PHILADELPHIA (AP) — The top federal prosecutor in Philadelphia has filed suit to stop a nonprofit from opening the nation’s first supervised drug injection site to address the city’s opioid problem.
The lawsuit pits U.S. Attorney William McSwain’s stance on safe injection sites against those of Philadelphia’s mayor, district attorney and a former Pennsylvania governor who support them. McSwain believes that supporters should try to change the law, not break laws he is charged with upholding.
“Normalizing the use of deadly drugs like heroin and fentanyl is not the answer to solving the epidemic,” said McSwain, who called the planned facility “a deadly injection site.”
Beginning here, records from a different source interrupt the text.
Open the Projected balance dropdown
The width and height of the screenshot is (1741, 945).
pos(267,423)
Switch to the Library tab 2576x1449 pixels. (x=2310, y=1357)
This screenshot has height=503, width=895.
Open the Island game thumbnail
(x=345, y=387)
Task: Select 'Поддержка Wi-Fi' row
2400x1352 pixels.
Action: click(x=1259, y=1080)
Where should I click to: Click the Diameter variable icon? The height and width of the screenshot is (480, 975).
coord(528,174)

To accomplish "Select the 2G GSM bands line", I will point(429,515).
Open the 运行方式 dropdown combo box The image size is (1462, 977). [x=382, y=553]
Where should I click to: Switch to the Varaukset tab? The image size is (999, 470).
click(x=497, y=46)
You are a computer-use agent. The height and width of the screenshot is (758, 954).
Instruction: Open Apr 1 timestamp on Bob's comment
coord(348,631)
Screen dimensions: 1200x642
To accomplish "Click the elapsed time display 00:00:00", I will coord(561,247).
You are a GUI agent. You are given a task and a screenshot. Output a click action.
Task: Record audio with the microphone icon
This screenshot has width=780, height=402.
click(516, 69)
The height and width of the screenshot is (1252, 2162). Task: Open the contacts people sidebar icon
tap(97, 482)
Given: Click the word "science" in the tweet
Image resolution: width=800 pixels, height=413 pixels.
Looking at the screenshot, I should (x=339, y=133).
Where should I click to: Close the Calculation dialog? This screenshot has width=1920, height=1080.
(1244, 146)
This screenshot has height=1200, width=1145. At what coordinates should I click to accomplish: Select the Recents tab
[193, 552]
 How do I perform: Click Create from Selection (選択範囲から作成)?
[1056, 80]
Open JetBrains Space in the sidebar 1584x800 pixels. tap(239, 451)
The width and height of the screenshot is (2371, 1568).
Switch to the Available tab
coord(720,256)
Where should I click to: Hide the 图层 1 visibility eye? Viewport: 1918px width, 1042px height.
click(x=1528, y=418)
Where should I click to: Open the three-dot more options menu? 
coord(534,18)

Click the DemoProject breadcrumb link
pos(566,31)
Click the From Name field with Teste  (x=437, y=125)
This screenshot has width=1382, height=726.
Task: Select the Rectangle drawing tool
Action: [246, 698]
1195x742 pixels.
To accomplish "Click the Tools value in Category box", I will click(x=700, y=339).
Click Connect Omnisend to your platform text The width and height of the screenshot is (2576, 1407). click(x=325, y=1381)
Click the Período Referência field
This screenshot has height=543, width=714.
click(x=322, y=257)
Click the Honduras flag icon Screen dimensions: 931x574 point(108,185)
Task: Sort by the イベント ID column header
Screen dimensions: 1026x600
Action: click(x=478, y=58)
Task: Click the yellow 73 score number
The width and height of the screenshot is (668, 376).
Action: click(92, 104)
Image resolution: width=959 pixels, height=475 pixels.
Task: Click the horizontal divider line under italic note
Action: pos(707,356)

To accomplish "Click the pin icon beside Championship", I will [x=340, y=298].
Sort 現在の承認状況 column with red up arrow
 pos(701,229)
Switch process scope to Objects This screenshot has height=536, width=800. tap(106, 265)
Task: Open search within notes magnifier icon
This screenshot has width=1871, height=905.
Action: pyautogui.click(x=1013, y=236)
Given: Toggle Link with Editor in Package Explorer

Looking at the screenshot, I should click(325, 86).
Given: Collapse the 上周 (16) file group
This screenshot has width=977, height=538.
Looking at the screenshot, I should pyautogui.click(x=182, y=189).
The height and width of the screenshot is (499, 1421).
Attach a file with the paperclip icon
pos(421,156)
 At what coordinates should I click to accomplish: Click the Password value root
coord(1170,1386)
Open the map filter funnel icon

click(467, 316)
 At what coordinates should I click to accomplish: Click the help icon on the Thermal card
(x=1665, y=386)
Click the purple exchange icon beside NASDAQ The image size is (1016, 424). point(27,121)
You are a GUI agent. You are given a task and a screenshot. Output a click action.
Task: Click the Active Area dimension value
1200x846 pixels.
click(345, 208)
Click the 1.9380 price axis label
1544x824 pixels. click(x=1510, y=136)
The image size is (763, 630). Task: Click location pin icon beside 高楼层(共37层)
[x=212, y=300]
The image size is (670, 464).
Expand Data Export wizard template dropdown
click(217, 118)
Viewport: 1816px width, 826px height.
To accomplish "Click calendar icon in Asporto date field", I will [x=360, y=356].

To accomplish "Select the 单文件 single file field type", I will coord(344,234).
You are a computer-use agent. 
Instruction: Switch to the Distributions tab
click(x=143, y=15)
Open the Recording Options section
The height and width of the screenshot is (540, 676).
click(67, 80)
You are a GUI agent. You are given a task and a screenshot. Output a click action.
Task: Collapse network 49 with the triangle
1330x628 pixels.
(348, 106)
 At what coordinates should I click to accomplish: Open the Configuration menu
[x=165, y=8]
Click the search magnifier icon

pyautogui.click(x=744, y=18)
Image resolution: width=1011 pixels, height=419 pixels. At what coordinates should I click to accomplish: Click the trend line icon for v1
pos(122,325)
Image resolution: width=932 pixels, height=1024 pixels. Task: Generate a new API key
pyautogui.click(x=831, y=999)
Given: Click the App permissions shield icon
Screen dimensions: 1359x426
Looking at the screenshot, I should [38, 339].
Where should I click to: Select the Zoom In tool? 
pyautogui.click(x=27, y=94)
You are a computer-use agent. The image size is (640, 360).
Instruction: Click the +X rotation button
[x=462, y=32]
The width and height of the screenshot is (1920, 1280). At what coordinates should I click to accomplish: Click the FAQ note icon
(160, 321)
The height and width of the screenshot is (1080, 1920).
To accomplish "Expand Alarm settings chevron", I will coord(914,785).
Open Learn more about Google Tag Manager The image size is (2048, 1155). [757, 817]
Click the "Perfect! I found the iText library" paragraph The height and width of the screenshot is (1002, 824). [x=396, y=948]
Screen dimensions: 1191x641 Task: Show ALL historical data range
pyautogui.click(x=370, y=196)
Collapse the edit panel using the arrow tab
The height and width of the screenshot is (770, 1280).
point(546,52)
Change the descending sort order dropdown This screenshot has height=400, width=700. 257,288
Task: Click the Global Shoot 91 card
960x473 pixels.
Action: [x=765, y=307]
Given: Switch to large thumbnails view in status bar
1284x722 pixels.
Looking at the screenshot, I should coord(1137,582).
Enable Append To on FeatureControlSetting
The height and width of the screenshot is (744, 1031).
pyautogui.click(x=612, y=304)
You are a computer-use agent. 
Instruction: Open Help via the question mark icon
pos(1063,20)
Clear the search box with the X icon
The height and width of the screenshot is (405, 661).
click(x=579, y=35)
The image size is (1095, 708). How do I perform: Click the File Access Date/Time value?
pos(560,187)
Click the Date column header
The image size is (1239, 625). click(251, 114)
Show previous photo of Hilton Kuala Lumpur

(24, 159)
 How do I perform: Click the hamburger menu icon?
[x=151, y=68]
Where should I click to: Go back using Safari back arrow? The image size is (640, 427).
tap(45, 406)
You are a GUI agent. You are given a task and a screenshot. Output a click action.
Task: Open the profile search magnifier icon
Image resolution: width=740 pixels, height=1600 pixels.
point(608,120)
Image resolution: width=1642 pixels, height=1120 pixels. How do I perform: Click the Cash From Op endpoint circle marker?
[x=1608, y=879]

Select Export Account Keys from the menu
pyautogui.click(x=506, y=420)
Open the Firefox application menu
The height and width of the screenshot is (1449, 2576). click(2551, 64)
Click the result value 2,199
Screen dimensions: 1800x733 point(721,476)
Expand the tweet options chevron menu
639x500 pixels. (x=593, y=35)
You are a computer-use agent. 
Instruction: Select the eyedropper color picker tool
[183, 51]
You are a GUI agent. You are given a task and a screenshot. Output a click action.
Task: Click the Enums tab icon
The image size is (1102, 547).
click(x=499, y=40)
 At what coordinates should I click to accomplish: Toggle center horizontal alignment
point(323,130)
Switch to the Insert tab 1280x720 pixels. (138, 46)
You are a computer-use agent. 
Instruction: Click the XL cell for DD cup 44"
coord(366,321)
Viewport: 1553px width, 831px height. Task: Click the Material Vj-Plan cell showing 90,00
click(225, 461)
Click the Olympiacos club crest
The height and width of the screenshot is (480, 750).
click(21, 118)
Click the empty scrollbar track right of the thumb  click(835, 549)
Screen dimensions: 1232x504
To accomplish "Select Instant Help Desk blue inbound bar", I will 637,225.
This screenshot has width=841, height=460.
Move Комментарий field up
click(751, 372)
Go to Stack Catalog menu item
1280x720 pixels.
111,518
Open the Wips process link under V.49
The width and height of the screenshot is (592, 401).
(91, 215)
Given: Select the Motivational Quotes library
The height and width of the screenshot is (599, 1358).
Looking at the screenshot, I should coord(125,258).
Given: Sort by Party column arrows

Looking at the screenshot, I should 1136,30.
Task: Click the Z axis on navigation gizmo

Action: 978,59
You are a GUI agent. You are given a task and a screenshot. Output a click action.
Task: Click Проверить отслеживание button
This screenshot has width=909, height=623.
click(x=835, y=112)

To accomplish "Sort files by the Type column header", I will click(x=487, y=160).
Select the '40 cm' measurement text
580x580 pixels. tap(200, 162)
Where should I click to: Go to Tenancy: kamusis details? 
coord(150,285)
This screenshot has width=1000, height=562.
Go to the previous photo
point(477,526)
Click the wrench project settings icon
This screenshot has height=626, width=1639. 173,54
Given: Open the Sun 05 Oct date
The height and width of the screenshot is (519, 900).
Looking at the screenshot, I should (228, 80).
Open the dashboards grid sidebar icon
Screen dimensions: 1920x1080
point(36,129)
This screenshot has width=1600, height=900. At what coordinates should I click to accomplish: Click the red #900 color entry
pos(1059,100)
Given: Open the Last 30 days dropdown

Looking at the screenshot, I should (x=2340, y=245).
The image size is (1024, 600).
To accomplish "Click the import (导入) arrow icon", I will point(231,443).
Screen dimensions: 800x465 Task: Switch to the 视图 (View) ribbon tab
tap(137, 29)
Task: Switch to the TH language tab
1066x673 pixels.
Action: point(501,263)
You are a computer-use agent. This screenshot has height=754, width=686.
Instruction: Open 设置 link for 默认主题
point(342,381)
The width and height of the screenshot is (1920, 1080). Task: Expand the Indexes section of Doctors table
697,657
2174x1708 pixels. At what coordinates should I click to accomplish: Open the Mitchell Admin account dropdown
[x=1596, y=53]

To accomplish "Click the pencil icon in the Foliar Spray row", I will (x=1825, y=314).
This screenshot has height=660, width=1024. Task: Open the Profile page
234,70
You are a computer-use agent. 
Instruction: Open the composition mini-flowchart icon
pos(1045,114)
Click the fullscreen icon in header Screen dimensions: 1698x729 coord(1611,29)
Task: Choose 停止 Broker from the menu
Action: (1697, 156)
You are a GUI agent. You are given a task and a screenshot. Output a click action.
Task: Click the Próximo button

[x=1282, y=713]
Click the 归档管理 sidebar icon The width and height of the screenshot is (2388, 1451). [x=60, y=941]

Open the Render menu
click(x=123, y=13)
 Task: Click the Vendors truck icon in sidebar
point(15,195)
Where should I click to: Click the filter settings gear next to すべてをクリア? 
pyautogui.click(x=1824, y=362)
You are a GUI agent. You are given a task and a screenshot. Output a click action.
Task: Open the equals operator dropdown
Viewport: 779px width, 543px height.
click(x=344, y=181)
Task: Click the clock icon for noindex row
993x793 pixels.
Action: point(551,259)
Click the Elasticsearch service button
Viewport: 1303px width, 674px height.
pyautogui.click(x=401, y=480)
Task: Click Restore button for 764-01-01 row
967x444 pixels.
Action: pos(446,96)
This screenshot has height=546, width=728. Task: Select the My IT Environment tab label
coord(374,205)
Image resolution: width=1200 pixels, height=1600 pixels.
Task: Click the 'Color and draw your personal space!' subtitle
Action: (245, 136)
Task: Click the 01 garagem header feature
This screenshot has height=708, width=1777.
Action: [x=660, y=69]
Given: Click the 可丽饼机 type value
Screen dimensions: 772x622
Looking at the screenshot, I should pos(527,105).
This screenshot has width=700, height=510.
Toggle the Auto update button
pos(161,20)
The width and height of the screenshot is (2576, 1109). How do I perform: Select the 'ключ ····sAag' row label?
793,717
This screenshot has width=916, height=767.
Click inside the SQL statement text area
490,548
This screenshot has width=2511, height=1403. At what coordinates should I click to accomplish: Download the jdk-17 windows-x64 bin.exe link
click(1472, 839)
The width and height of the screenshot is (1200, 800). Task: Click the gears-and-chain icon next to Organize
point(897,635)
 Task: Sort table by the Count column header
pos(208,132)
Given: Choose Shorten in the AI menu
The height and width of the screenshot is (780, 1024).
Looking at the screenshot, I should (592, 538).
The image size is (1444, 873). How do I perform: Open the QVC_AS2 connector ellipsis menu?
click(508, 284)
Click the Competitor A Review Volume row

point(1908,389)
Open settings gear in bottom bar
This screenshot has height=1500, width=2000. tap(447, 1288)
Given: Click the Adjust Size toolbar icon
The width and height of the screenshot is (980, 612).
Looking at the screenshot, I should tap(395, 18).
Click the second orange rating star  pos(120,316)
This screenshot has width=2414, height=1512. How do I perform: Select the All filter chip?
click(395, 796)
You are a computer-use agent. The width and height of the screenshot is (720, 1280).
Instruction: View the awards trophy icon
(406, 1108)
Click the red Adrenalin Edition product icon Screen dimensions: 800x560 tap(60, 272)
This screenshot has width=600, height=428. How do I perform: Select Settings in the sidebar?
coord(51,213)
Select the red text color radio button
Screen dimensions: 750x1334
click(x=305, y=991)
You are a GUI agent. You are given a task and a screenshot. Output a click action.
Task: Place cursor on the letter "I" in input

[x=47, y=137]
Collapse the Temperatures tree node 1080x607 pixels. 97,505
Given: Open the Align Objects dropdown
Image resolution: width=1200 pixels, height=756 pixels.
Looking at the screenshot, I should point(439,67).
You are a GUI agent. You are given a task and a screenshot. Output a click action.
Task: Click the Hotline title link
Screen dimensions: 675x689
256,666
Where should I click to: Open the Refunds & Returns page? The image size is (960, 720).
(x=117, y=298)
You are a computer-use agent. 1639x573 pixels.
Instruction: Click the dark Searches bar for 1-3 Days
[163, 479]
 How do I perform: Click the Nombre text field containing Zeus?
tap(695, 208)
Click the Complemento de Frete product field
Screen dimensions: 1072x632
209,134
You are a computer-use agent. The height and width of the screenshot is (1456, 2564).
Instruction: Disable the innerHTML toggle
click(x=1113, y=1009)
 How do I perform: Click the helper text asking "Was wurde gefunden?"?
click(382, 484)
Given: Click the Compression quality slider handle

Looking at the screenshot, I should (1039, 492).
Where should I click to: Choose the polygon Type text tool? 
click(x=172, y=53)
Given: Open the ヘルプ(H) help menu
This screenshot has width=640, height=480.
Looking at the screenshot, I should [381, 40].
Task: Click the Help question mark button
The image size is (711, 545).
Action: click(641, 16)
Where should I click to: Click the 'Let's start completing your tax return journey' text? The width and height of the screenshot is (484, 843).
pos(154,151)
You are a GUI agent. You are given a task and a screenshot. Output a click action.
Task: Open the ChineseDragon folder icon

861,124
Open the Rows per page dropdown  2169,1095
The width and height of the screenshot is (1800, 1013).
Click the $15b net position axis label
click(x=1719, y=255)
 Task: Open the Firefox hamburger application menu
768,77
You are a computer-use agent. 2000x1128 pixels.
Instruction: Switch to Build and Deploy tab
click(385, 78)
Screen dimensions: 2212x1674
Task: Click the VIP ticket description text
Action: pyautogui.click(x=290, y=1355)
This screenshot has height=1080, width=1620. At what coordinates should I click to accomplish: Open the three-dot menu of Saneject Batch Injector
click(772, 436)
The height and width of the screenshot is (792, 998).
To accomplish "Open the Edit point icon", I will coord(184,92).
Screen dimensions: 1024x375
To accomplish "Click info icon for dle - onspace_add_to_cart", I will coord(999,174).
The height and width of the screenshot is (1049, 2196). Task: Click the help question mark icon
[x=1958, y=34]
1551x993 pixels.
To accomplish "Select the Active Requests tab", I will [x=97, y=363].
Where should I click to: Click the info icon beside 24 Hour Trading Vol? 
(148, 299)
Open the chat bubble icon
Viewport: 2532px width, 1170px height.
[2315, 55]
He spoke at a morning news conference as supporters of the planned Safehouse program gathered outside his Independence Mall office, complaining they were barred from attending. They said thousands of people could die of overdoses in Philadelphia in the time it might take to change the law.
Philadelphia has the highest opioid death rate of any large U.S. city, with more than 1,200 fatal overdoses in 2017. Philadelphia Mayor Jim Kenney and other city officials announced last year that they’d support a private entity operating and funding safe injection sites.
Former Pennsylvania Gov. Ed Rendell has meanwhile joined the board of Safehouse and said he’s willing to face arrest. He bucked similar regulations when he was Philadelphia mayor in the 1990s, sanctioning the city’s first needle exchange program and inviting the state’s attorney general to arrest him.
“If I thought for a minute that safe injection sites would create new addicts, I wouldn’t be a part of it. I see the ability to save lives and get people who are addicts exposed to treatment,” Rendell said last fall.
McSwain said he hopes the civil lawsuit — a pre-emptive strike of sorts as the program has not opened — will prompt a federal judge to declare the plan illegal. For now, he is seeking only a ruling that the practice violates the 1986 “crack house statute,” not fines or asset forfeiture. The case has been assigned to U.S. District Judge Gerald McHugh Jr., a West Philadelphia native and President Obama appointee.
“We are not arresting anyone,” McSwain said. “We’re not trying to seize any property or do any thing heavy-handed at all. We’re just asking the federal court to look at it.”
Lisa Kelley, a 48-year-old artist who took part in Wednesday’s demonstration, grew up in the Kensington neighborhood, now the epicenter of the city’s opioid crisis. It was known even then as a drug haven, but today draws people battling addiction from across the region and beyond. Kelley believes a safe injection site would help the neighborhood as well as the individual users.
“I absolutely believe it would help the community. It would cut down on the needles found on the street, cut down on the number of people using on the street, cut down on the number of kids having to see that when they’re walking to school in the morning,” said Kelley, who lost a friend, addiction activist Paul Yabor, to an overdose two years ago, and has an adult foster son in recovery.